中間考査の後の授業
アルバイト選びに失敗したかも知れない。
家庭教師はバイト代も良いし、同性の子供相手なら気楽にやれると思っていた。
けれど、それが間違いだった。
今どきの子って、こんなにお洒落で可愛いものなのか。
ふわふわの栗毛にお洒落な服。化粧もしてないだろうにパッチリとした目に、綺麗な肌。
一方、私はといえば髪は重苦しい黒髪で服も安物。更には化粧でも隠し切れない目の下の隈。
こんなに可愛い子の隣にいると、何もかもに謝りたくなってくる。
せめてもの救いはこの子の部屋に二人きりなので、人目がないことか。
ただ、人目がないと言っても…、
「先生、この問題でつまっちゃって…」
「ああ、こっちの公式を使って、こうやってね…」
…何故この子は手元のノートではなく、私の顔ばかり見ているのか。
私は人の視線が苦手なのに。ましてやこんなに可愛い子の視線だと。
視線に緊張しながらも解き方を教えると、すぐに理解して問題を解いていく。
私の顔ばかり見ていて理解しているのか少し不安になったが、ちゃんと理解出来たようでホッとする。
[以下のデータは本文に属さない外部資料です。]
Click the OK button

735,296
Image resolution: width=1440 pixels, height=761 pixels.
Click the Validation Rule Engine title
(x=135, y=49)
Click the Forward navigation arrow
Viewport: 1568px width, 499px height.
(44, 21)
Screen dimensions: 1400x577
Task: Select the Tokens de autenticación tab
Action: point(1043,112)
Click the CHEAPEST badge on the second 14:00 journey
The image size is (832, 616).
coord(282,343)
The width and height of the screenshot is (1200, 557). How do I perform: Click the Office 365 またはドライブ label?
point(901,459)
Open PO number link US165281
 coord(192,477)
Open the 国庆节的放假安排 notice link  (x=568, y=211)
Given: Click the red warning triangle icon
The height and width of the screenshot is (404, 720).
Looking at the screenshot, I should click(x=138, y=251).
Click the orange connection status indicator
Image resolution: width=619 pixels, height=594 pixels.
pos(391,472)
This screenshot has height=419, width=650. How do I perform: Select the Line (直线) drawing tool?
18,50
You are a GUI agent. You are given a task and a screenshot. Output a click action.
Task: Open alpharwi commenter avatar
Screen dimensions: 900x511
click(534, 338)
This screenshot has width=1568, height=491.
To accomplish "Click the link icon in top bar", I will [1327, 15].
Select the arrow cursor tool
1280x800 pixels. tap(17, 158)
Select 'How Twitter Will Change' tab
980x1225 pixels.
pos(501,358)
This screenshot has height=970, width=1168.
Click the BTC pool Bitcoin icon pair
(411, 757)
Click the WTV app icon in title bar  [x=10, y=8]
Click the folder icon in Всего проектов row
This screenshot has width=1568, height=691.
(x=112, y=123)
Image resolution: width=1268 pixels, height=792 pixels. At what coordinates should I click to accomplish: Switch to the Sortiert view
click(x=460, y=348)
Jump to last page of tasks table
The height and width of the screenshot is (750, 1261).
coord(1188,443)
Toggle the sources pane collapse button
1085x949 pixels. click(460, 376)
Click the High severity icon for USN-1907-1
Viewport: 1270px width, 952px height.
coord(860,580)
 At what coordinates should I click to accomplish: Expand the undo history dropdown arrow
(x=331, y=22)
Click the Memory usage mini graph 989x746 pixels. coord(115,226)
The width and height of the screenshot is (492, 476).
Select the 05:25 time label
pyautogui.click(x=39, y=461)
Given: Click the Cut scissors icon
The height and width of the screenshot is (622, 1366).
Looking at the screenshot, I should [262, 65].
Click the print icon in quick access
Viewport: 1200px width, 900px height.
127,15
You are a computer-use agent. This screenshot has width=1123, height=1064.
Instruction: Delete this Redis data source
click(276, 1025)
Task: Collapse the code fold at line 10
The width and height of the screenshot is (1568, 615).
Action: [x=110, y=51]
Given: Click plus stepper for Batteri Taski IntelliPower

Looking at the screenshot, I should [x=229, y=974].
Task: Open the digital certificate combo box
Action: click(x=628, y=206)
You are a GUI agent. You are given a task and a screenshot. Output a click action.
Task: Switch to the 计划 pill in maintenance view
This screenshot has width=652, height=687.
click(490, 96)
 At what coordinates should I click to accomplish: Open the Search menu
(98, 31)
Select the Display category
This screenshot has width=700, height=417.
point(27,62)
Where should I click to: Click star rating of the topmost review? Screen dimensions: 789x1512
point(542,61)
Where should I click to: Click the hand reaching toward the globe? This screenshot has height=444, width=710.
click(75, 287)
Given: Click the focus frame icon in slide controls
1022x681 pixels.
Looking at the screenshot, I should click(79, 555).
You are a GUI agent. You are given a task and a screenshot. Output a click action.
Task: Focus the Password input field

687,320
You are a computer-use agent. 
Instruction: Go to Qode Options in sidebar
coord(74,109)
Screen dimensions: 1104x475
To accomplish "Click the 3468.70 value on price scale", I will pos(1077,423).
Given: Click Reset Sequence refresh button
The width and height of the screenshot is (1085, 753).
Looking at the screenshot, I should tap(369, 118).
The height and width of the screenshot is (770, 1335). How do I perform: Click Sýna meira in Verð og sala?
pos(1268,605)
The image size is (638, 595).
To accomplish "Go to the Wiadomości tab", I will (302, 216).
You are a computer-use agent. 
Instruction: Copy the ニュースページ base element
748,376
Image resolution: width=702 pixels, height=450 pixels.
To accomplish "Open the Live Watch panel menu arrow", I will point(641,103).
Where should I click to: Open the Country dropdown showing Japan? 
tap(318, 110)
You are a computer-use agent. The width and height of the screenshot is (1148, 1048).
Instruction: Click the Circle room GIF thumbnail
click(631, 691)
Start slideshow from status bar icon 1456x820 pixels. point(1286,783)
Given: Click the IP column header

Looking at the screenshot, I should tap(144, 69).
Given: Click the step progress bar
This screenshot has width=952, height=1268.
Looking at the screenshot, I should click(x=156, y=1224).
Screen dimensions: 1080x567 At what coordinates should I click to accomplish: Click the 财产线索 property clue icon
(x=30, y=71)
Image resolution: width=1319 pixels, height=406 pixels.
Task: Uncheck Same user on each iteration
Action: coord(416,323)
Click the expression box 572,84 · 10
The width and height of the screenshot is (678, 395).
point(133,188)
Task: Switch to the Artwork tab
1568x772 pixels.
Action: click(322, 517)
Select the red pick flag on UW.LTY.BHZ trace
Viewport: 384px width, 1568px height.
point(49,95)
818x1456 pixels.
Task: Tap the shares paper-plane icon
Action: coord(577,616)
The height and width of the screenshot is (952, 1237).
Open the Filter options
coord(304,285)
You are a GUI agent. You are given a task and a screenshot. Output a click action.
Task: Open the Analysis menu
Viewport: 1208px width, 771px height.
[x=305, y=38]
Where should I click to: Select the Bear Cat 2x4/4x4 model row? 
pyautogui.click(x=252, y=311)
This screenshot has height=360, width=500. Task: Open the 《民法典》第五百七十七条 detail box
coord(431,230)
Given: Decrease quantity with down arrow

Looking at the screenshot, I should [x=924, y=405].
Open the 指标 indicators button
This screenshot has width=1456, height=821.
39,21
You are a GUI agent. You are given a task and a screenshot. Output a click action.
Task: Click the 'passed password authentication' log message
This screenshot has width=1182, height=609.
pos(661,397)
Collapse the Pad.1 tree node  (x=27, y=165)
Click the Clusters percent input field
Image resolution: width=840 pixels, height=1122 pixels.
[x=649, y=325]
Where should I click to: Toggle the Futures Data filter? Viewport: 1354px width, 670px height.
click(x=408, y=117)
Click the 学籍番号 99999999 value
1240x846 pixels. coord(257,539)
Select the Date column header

顔ばかりではなく、この子は頭も良い。正直、私はもう不要ではないのか、と不安になる。
一度聞いてみたところ、
「先生が教えてくれるから解るんだよ?」
とのこと。
教え始めのときだって、この子は勉強の仕方が分からなかっただけで、少しアドバイスをしたらすぐに成績がよくなったのだ。
この子の学校の先生は質が悪いのではないか。この子はこんなに優秀なのに、とやや教員の質を不満に思う。
そんな事を考えていると、どうやら問題を解き終わったようだ。
「できたー」
「はい、お疲れ様。時間も丁度良いし、今日はここまでにしましょう」
私がそう言うと、この子は
「ちょっと待って、先生」
と言って、通学カバンを漁って、中から返却されたらしい答案用紙を取り出す。
「それは授業の最初に出さないと駄目じゃない。テストは出来なかったところの復習も大事なのよ?」
「90点だから大丈夫だよ。それに今日の課題を終わらせてから、ゆっくり褒めて貰いたかったし」
90点でも間違った10点分の復習は大事なのだが、まぁ子供は褒めて伸ばすものか。
「よく出来ました。次もこの調子でね。あと、間違った所は次の授業の時にちゃんと復習するわよ」
「先生、ちゃんと私の名前を呼んで、しっかり褒めて」
人の名前を呼ぶって恥ずかしいのよ!
しかし、じっとこちらを見つめる瞳には勝てず、私はこの子を念入りに褒めてあげることになった。